WHAT YOU ARE ASKED TO DO
Your answer should be one number: the count of lines in the data below that include "item".
————
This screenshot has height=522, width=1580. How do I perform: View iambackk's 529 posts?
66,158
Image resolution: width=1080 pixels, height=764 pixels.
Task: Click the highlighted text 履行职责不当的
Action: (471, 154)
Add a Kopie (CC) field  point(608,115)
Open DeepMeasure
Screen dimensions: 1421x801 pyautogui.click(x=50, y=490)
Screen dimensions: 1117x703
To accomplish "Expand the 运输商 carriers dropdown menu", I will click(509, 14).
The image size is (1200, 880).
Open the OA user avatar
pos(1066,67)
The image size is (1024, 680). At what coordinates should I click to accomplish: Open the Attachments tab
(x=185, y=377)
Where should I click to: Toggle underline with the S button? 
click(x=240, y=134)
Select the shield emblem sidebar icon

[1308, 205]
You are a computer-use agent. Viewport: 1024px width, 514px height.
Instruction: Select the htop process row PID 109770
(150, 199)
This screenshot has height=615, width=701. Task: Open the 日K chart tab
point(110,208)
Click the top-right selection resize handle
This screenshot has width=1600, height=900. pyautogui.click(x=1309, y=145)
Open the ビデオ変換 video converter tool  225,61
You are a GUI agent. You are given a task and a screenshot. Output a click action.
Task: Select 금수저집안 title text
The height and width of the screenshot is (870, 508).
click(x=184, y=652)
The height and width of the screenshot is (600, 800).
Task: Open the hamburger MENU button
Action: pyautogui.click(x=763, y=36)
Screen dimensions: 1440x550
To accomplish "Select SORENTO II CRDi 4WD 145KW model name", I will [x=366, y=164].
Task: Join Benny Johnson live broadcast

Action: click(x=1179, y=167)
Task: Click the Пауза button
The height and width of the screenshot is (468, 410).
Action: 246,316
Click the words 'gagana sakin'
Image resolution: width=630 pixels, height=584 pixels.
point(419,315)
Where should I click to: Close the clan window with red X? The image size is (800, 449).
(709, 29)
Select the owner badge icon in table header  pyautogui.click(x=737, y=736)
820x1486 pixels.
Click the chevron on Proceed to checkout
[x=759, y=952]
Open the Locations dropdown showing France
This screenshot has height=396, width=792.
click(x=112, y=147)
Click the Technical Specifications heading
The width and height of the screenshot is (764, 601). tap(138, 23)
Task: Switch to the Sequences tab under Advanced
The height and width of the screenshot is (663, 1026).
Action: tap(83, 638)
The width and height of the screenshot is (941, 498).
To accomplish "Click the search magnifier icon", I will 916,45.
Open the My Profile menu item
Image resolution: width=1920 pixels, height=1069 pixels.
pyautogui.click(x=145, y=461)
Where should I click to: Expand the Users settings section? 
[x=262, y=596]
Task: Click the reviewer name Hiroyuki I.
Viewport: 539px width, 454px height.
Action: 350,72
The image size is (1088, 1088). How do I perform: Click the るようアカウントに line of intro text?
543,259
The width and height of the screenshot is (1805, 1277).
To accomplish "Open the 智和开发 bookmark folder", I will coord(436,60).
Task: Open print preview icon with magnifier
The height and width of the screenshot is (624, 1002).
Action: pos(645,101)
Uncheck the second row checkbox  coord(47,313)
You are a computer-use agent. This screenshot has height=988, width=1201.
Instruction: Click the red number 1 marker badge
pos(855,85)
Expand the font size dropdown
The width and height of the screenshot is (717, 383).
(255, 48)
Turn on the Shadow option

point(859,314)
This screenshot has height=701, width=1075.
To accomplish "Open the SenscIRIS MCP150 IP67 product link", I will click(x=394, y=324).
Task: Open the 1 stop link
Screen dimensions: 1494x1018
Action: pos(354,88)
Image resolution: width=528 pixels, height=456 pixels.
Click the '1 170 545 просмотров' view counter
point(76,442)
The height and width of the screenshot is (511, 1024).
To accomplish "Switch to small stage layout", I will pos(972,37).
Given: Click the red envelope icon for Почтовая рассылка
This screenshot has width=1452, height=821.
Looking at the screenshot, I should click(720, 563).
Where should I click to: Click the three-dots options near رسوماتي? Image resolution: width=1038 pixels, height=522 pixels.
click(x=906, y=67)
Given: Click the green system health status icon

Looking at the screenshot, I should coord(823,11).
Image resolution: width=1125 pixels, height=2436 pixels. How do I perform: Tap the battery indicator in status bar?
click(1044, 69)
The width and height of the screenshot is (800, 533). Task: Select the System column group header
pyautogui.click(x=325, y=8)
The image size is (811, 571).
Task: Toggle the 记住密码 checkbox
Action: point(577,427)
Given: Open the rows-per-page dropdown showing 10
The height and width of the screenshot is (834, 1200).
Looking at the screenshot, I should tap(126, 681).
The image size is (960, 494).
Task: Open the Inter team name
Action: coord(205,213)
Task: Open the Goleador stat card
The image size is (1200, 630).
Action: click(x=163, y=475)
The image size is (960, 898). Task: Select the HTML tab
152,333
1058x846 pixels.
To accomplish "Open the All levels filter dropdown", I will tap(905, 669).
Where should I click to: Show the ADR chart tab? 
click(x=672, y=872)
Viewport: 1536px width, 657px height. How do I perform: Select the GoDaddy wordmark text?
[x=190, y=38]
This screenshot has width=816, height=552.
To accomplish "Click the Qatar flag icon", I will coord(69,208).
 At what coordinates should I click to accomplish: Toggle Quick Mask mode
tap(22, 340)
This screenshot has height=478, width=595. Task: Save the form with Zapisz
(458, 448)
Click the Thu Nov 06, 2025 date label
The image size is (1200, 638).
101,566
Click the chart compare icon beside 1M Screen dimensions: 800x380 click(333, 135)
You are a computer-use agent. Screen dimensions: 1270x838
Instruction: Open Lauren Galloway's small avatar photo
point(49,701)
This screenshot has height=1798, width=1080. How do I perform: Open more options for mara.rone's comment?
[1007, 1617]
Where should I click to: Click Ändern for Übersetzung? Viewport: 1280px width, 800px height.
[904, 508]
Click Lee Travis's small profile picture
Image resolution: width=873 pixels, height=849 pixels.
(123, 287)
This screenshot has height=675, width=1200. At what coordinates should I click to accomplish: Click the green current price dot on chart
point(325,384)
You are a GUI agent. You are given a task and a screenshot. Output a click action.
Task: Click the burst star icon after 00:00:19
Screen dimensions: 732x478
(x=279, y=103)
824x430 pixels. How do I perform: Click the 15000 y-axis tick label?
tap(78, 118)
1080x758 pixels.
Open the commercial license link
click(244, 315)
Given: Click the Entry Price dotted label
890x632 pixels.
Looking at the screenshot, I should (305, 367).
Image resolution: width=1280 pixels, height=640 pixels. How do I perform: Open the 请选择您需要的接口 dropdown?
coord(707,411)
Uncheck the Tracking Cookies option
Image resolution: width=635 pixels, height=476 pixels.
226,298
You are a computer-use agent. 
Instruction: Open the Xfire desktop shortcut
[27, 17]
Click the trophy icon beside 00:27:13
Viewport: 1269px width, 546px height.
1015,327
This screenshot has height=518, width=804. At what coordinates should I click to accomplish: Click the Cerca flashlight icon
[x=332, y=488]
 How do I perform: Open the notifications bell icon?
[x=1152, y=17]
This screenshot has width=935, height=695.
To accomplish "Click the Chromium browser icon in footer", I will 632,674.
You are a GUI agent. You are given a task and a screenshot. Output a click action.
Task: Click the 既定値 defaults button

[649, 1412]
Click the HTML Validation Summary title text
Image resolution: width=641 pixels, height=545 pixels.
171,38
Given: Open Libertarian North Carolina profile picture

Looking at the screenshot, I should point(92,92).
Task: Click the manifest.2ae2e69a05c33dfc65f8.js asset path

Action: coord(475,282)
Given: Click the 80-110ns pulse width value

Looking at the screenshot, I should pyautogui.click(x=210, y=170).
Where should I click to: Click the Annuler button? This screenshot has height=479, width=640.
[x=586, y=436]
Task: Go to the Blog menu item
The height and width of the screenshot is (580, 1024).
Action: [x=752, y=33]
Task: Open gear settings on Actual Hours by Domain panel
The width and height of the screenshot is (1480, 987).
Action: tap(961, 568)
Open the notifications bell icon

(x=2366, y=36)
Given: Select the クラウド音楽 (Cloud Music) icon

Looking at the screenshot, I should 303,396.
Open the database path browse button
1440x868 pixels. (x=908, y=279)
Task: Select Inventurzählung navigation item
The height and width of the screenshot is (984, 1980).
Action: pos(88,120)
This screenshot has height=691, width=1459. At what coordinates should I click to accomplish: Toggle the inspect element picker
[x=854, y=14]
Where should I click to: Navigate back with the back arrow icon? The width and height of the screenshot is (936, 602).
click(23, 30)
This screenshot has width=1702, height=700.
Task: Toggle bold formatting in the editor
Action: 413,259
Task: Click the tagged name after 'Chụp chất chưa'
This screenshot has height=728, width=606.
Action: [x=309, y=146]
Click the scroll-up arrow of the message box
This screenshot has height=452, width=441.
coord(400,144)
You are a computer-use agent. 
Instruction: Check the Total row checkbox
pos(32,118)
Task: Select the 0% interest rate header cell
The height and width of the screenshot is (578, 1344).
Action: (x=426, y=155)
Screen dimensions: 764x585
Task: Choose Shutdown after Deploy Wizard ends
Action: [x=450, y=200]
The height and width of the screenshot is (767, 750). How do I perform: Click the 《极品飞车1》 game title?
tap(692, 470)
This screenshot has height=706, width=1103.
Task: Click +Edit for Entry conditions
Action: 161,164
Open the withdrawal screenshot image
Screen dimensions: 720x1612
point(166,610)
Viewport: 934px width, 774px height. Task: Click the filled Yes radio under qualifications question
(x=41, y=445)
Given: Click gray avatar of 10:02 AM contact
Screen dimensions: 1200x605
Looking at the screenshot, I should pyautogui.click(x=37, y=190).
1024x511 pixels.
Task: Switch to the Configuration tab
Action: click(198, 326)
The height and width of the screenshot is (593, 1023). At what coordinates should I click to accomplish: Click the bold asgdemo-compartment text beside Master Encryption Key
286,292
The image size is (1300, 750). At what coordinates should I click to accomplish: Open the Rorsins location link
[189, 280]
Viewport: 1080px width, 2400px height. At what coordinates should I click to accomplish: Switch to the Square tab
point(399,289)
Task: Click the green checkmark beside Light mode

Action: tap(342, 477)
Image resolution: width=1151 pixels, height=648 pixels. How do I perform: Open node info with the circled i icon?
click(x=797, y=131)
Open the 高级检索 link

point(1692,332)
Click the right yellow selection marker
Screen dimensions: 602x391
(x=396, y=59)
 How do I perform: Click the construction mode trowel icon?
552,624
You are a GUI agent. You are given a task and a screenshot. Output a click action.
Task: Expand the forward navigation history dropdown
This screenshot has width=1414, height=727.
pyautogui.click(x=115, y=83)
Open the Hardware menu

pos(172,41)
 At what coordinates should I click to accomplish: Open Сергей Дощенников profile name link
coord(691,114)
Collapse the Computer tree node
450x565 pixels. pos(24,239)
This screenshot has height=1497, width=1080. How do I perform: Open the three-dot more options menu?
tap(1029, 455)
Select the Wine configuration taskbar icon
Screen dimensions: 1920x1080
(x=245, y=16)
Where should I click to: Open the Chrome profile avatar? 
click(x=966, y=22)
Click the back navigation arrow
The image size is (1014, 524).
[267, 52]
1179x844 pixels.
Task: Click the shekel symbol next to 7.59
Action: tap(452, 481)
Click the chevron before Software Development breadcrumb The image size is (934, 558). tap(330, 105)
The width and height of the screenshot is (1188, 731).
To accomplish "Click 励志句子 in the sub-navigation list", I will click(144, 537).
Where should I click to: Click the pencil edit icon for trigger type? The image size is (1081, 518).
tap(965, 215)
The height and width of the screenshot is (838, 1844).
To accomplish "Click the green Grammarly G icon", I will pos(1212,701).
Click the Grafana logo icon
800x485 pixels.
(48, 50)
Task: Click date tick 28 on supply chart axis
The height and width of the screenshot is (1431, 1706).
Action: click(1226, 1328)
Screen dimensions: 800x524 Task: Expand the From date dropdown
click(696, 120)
————
SOLUTION TO THE EXERCISE
3